Challenge 1 –
In the review of the Les Miserables film, which three actors are named for especially good acting?

Extract provided –
• • • • • • •
Les Miserables (review):
I dreamed a dream that this would be... the best film of 2012!  It is hard to tell how much of this film's failings fall in the film making (extreme close-ups, an odd sense of scale, etc.) and how much is merely from seeing the source material with new eyes and ears and realizing that Les Miserables isn't among the best modern musicals after all.  The acting is so good (especially by Anne Hathaway, Hugh Jackman, and Eddie Redmayne), and the camera stays so close, that many of the songs become emotionally redundant.  The second and third acts fly by with barely a moment to establish time and place.  The show/film attempts to invest us in a love story that occurs in the blink of an eye, at the expense of the first act's powerful social/political critique.  Thin characterization, inappropriate comic relief, and irksome plot holes that didn't quite register on stage come to the forefront onscreen, not only hurting the film but marring the legacy of the show as well.  It may well ride box office fortune and generally positive reviews to Oscar glory, just as Chicago did ten years ago.  But then, I thought Chicago was overrated too.  Both made audiences fall for a bit of the old razzle-dazzle.
• • • • • • •
(Excerpt from a dataset)
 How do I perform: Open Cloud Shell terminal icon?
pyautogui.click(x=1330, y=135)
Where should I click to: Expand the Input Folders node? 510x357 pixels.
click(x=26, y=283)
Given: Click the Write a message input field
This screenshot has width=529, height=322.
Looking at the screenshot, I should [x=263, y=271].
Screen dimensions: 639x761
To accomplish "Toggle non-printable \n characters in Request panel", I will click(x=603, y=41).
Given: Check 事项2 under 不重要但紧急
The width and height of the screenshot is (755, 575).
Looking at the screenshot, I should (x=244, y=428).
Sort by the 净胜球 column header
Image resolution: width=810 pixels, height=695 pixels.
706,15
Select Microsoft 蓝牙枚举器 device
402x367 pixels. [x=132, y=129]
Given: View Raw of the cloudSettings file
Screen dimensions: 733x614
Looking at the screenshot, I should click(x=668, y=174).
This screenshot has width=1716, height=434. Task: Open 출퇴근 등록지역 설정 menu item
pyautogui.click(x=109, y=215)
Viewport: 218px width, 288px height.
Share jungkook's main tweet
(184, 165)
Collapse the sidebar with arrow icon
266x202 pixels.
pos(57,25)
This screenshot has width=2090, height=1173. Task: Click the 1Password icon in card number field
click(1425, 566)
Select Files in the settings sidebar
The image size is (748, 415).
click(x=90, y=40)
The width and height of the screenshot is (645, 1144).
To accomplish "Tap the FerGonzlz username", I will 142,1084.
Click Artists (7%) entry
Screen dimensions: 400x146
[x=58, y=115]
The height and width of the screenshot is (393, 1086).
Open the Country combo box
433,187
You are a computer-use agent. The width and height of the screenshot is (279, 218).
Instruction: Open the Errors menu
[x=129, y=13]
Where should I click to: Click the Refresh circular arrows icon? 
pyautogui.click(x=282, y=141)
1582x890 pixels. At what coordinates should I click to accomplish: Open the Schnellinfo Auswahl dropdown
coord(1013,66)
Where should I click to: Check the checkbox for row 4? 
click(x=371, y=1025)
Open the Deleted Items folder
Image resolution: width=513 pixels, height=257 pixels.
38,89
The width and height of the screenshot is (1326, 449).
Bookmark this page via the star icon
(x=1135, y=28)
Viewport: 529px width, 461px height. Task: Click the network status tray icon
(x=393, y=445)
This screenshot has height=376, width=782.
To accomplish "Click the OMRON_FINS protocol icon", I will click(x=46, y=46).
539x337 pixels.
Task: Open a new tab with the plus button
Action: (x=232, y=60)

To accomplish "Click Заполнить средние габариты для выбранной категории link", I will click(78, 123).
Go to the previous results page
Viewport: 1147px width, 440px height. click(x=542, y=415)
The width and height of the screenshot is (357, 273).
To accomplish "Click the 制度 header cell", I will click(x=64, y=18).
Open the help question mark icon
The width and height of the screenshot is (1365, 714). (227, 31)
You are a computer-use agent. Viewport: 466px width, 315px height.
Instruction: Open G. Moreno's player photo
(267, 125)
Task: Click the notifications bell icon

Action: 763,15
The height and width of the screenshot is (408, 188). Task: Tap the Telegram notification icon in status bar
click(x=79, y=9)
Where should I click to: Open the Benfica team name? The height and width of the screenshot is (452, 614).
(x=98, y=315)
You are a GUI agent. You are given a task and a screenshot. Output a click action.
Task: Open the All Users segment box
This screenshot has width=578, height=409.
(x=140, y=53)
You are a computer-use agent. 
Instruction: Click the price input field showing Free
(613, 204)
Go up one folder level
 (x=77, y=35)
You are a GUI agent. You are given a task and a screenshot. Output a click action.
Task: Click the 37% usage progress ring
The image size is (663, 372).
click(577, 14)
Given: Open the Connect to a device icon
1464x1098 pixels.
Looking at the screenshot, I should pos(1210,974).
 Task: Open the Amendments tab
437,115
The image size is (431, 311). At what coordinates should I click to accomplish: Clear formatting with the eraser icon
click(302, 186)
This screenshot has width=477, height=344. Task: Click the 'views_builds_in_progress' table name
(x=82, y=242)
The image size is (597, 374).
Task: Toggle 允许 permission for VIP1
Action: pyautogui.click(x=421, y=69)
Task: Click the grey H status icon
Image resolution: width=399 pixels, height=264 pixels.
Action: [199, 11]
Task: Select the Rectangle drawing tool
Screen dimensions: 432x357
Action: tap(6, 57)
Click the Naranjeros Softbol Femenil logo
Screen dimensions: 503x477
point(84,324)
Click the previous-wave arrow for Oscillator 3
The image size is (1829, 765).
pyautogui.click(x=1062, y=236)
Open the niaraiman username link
• • • • • • •
Challenge 2 –
Rewrite the rows from the first one through the line containing "Looking at the screenshot, I should click(x=668, y=174).", substituting "Note" for every "Given" and leaving everything else unchanged.

Finished answer 1 –
Anne Hathaway, Hugh Jackman, and Eddie Redmayne.

Finished answer 2 –
 How do I perform: Open Cloud Shell terminal icon?
pyautogui.click(x=1330, y=135)
Where should I click to: Expand the Input Folders node? 510x357 pixels.
click(x=26, y=283)
Note: Click the Write a message input field
This screenshot has width=529, height=322.
Looking at the screenshot, I should [x=263, y=271].
Screen dimensions: 639x761
To accomplish "Toggle non-printable \n characters in Request panel", I will click(x=603, y=41).
Note: Check 事项2 under 不重要但紧急
The width and height of the screenshot is (755, 575).
Looking at the screenshot, I should (x=244, y=428).
Sort by the 净胜球 column header
Image resolution: width=810 pixels, height=695 pixels.
706,15
Select Microsoft 蓝牙枚举器 device
402x367 pixels. [x=132, y=129]
Note: View Raw of the cloudSettings file
Screen dimensions: 733x614
Looking at the screenshot, I should click(x=668, y=174).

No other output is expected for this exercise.